* Activity *
Check the material that follows and say how many lines include the string "green", giving the number alone.

* Supplied material *

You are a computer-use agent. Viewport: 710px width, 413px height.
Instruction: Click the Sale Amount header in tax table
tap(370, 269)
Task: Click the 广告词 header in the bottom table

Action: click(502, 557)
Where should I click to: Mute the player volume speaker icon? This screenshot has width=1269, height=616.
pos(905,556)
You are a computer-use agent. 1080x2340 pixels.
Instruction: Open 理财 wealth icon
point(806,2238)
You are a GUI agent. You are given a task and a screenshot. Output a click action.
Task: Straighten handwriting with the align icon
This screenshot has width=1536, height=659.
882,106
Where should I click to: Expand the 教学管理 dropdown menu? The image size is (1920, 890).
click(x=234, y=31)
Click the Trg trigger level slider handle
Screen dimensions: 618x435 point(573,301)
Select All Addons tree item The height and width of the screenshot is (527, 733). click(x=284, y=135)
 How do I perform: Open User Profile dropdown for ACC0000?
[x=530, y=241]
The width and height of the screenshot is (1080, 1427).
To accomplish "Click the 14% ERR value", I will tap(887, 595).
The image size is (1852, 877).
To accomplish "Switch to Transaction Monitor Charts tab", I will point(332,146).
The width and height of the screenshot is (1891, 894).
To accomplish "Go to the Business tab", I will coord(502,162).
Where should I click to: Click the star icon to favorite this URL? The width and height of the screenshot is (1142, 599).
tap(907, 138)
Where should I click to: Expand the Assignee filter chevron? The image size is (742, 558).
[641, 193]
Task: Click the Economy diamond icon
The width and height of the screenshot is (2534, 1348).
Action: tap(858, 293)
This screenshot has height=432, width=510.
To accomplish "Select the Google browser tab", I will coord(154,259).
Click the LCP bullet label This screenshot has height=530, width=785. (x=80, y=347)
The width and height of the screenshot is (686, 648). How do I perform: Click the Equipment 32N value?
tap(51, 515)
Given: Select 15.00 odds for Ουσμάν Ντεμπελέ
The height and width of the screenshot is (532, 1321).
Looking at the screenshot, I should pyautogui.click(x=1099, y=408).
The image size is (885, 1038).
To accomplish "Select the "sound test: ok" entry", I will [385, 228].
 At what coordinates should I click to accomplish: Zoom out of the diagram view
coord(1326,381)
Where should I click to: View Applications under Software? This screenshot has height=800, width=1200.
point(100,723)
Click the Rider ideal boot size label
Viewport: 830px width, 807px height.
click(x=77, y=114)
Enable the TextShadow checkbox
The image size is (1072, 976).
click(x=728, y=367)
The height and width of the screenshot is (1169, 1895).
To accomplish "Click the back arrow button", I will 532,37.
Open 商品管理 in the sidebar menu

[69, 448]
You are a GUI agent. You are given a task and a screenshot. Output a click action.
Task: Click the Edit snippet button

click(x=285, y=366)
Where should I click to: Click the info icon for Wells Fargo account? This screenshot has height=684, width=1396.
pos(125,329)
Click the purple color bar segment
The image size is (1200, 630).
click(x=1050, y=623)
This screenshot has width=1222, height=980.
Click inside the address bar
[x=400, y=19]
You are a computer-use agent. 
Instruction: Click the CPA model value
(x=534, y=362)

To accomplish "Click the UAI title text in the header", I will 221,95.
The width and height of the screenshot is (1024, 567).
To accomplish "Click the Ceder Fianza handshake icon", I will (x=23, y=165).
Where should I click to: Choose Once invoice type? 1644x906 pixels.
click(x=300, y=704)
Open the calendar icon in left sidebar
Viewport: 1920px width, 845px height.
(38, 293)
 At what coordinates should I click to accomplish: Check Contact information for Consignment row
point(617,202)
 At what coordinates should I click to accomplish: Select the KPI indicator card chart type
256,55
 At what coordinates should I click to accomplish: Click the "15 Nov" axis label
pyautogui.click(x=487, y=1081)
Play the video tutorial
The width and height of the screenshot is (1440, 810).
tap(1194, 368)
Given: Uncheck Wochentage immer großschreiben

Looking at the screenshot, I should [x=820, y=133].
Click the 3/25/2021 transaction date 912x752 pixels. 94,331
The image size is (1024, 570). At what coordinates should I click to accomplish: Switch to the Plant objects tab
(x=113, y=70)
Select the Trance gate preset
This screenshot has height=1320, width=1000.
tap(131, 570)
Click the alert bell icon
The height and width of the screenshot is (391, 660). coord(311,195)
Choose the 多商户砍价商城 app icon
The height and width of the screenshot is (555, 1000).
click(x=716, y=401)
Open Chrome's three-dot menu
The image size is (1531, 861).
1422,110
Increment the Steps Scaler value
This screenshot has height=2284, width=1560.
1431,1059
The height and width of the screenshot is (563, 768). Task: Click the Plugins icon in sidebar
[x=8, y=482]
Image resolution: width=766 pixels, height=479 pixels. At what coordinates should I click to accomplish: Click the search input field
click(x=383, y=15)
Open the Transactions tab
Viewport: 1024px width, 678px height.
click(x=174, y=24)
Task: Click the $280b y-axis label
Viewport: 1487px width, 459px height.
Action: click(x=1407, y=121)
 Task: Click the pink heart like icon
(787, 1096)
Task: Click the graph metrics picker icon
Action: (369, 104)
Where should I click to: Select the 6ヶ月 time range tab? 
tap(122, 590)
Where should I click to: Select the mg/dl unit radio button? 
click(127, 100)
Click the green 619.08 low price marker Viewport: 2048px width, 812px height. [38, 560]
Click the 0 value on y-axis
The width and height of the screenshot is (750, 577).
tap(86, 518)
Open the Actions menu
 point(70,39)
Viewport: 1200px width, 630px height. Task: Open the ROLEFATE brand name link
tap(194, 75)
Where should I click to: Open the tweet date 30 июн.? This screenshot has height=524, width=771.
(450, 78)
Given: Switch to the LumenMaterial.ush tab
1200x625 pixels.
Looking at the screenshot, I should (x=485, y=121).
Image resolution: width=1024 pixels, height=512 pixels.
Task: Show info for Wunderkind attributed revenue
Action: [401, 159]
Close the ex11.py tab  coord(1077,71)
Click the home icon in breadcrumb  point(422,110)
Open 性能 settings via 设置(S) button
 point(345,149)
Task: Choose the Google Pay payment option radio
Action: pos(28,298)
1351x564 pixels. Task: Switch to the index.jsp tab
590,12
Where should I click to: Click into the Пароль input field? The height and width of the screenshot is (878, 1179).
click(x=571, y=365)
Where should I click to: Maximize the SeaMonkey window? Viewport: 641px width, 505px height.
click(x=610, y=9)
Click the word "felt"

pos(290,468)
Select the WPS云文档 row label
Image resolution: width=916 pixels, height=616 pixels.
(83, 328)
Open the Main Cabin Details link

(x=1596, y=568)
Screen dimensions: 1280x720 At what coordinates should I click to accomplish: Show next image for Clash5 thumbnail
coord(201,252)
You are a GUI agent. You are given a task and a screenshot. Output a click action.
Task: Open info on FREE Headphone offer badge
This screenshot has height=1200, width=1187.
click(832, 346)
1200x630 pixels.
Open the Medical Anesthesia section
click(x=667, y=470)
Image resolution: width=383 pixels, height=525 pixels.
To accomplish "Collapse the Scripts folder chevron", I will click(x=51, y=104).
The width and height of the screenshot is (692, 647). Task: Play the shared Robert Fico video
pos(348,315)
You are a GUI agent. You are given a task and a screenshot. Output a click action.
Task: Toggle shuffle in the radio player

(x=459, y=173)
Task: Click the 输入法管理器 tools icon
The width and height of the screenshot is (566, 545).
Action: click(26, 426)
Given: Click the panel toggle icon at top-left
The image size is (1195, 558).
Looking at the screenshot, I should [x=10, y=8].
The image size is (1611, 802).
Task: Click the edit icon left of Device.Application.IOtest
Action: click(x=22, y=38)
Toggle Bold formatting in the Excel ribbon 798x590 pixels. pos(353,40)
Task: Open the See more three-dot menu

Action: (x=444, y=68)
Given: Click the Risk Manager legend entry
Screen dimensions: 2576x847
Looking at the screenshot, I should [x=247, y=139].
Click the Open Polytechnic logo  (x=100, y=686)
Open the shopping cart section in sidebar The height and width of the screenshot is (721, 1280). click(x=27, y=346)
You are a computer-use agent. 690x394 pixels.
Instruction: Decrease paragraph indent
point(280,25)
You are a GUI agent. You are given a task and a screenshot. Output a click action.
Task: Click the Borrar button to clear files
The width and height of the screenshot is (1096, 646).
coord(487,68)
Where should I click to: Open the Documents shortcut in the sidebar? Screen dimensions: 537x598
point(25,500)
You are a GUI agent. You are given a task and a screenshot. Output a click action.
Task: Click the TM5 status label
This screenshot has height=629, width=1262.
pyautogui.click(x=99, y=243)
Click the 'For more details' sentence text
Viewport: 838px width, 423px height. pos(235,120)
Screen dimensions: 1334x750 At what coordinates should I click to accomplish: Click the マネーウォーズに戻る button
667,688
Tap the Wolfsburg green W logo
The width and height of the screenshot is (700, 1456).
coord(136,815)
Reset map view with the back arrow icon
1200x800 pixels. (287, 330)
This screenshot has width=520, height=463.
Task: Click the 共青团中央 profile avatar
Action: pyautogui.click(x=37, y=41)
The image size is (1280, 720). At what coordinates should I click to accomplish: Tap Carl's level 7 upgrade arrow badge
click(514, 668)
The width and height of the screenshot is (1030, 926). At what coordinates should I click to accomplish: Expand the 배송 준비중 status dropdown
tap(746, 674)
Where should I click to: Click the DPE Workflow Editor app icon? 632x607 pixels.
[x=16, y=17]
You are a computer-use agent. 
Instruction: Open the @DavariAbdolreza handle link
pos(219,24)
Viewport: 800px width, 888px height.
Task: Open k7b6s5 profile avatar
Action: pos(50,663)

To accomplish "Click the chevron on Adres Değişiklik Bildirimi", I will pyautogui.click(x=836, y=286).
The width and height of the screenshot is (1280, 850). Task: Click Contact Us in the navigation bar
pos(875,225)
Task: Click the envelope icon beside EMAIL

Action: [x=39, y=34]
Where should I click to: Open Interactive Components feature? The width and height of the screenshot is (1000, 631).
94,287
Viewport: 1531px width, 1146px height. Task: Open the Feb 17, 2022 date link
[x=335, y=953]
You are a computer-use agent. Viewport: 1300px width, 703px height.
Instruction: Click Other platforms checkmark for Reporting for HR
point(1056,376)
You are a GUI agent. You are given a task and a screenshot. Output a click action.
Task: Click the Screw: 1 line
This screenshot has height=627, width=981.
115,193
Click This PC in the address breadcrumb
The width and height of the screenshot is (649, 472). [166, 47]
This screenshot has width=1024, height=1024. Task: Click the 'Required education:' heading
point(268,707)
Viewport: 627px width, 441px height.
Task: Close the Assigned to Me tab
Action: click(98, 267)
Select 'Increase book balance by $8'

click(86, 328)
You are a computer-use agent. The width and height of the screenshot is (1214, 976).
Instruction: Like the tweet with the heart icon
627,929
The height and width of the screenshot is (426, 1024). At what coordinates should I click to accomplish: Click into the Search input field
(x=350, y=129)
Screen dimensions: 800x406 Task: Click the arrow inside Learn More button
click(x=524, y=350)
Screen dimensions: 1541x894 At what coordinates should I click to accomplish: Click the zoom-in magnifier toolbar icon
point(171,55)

* Solution to this exercise *
2